Below show the different terminologies of data transfers in the wrapper:

Packet

Transfer

Block

Wrapper Usage

Packet Constructors and Deconstructors are address mapped within the accelerator wrapper. A good first start is to think about the address space of your accelerator and how to divide it up. If suitable, making your address space as a multiple of 4KB is a good idea as 4KB is the page size for Arm Processors. It is important to keep note for both the wrapper design and for the system integration section <link>. 

Next, think about how many packet constructors and deconstructors you will need. Each Input/Output Channel will likely need its own Constructor/Destructor as per the example above. However, the engine configuration channel, if it is likely to not change very often, could be wired into wrapper registers and then modified over APB transactions instead of having to send a configuration packet for every data input block you wish to process in your engine. In the simple situation (above), there are two Packet Constructors and one Packet Destructor. The address space within the accelerator now needs to be divided up.

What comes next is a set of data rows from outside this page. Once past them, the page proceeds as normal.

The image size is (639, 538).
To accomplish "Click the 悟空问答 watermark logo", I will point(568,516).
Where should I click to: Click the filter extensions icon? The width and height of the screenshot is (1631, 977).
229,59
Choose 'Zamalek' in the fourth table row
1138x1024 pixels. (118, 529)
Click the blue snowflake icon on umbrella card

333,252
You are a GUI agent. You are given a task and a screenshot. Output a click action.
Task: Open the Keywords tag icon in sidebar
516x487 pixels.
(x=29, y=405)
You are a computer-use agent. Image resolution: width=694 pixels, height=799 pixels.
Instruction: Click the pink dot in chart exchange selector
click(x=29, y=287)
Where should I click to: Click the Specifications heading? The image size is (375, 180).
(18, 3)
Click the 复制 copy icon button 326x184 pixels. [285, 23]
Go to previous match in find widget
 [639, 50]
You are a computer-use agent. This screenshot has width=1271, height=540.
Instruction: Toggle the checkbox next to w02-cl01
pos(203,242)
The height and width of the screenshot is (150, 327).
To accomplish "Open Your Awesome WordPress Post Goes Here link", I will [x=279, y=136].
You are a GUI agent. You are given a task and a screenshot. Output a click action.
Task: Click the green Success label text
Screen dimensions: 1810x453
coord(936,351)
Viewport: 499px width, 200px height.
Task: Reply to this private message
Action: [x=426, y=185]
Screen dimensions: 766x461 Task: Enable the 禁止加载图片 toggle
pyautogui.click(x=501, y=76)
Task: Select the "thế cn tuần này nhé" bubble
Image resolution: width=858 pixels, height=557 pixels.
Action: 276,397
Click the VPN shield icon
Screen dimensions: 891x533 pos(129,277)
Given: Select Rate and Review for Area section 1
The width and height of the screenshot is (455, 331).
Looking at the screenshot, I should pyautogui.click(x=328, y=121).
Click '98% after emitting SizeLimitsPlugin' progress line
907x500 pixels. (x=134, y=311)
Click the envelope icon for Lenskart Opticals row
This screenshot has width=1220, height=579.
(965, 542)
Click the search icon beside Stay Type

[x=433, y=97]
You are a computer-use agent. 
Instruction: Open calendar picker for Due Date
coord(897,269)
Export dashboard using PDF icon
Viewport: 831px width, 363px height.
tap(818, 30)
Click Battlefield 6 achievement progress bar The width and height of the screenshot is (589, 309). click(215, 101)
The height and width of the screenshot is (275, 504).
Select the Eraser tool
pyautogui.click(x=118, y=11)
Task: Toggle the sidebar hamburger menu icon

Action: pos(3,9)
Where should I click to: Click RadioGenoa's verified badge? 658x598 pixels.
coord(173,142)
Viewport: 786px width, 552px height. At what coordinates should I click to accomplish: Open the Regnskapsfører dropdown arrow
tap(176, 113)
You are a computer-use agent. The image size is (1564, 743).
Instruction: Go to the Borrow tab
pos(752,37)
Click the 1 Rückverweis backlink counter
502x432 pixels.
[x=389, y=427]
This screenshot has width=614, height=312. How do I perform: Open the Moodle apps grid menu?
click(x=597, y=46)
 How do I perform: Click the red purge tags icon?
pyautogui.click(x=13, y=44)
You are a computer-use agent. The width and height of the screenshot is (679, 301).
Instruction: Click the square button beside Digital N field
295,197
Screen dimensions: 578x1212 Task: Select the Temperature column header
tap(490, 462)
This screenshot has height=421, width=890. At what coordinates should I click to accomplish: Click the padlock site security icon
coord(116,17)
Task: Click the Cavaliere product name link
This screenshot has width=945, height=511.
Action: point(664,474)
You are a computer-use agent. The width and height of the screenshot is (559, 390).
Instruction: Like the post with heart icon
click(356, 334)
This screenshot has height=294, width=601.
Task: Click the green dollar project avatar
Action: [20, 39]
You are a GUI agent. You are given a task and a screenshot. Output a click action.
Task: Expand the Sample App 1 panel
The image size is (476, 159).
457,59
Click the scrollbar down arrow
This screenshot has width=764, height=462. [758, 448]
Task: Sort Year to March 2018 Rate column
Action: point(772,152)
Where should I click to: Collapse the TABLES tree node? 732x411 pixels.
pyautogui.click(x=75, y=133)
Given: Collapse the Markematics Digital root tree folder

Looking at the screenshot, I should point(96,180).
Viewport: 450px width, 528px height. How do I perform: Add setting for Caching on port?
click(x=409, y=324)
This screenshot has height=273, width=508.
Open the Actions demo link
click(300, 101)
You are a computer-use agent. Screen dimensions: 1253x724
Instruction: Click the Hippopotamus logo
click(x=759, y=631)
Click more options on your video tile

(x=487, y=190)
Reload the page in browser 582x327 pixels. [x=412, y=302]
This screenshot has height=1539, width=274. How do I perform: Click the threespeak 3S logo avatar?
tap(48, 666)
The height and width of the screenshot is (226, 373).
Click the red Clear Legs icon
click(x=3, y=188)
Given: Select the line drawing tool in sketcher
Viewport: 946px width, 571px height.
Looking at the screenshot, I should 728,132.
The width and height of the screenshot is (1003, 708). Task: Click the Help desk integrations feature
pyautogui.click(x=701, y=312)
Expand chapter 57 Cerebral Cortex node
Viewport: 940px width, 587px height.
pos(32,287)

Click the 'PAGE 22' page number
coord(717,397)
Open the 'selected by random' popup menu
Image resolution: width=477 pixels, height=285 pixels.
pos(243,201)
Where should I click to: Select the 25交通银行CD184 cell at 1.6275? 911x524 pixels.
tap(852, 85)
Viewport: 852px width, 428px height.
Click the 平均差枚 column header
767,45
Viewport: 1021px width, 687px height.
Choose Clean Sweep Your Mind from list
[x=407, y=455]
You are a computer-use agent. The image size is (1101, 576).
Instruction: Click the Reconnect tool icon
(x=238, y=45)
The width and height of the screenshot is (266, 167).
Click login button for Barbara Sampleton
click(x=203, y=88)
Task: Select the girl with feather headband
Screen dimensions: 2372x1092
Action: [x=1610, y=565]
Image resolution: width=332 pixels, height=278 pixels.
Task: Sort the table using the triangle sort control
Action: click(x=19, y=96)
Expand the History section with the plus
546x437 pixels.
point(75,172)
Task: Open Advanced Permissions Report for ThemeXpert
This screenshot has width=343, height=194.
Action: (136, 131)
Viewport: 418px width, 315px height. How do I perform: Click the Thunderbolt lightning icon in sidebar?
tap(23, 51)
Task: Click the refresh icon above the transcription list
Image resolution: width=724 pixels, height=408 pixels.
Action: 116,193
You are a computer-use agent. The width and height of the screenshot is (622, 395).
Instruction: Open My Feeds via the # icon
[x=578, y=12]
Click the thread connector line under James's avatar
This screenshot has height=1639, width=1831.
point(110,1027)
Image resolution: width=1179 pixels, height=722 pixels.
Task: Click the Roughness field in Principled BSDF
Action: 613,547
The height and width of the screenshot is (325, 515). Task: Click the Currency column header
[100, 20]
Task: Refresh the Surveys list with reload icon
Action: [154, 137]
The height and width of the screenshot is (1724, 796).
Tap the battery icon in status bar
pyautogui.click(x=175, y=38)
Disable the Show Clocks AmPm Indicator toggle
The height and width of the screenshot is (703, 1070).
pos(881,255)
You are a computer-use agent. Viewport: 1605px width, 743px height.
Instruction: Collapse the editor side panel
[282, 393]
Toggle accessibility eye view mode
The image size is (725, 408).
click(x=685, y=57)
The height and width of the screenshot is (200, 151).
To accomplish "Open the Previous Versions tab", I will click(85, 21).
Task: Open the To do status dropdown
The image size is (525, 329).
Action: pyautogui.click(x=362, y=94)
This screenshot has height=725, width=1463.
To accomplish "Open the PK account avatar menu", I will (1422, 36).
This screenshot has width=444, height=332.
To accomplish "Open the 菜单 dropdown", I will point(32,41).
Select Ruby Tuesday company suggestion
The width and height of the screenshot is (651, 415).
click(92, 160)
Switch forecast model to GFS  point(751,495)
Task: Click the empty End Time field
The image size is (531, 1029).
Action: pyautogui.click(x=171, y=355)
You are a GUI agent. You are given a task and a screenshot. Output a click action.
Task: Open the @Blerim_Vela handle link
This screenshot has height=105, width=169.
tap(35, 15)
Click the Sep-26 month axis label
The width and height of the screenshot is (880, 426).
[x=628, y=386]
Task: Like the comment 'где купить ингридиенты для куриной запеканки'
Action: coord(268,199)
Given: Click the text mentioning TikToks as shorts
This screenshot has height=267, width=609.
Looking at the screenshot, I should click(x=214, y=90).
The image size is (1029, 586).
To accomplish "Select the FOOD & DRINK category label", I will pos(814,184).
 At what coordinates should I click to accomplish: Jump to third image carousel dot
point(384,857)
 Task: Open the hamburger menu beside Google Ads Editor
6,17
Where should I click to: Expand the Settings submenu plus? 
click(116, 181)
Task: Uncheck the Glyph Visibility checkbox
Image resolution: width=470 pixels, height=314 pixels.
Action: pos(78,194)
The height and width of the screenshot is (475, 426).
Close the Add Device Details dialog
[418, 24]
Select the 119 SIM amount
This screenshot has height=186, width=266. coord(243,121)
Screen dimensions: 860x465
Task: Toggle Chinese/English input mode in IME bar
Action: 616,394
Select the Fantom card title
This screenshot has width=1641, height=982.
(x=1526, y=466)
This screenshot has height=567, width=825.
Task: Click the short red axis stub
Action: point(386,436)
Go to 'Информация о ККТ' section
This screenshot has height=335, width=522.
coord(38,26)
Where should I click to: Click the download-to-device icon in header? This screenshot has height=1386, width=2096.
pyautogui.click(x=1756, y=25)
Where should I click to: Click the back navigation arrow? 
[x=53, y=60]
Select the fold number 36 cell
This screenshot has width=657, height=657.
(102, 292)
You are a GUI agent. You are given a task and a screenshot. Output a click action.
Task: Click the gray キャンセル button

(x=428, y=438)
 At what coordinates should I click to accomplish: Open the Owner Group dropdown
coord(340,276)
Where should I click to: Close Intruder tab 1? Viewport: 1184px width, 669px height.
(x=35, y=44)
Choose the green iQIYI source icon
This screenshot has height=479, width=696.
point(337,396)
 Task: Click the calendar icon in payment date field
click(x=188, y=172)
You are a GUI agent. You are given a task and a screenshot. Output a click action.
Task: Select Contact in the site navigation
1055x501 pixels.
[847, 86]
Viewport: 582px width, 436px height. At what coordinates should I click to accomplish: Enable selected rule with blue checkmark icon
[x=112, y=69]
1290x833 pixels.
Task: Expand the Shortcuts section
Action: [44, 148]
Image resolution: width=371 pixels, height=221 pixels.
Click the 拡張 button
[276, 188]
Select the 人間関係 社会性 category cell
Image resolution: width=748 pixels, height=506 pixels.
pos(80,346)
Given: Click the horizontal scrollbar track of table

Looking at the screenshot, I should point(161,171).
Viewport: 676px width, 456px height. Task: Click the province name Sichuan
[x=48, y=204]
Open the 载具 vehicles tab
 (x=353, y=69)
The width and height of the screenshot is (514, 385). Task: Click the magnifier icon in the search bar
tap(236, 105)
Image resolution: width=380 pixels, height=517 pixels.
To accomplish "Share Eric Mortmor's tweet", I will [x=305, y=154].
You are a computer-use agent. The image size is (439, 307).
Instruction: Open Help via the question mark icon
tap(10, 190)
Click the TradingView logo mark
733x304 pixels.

The space division could be evenly split, it could be divided up such that the Input Addresses are equal to the output addresses - you have free rein with this this as long as there are enough addresses to address the width of the Packet Constructor/Deconstructor - this will be explained later on. It is advised to not have gaps within you accelerator address space however, and instead implement wrapping addresses - multiple addresses addressing the same physical address. 

The current NanoSoC AHB interface splits the register accesses depending on their address to the correct Constructor/Deconstructor device. This may need to be modified to fit your address space. A future revision break this out. 

 

Packet Constructor Usage

The AHB packet constructor is comprised of 2 internal components - an AHB interface which converts AHB transactions to Register Accesses and a Packet Constructor which builds Valid-Ready Packets from multiple Register Accesses.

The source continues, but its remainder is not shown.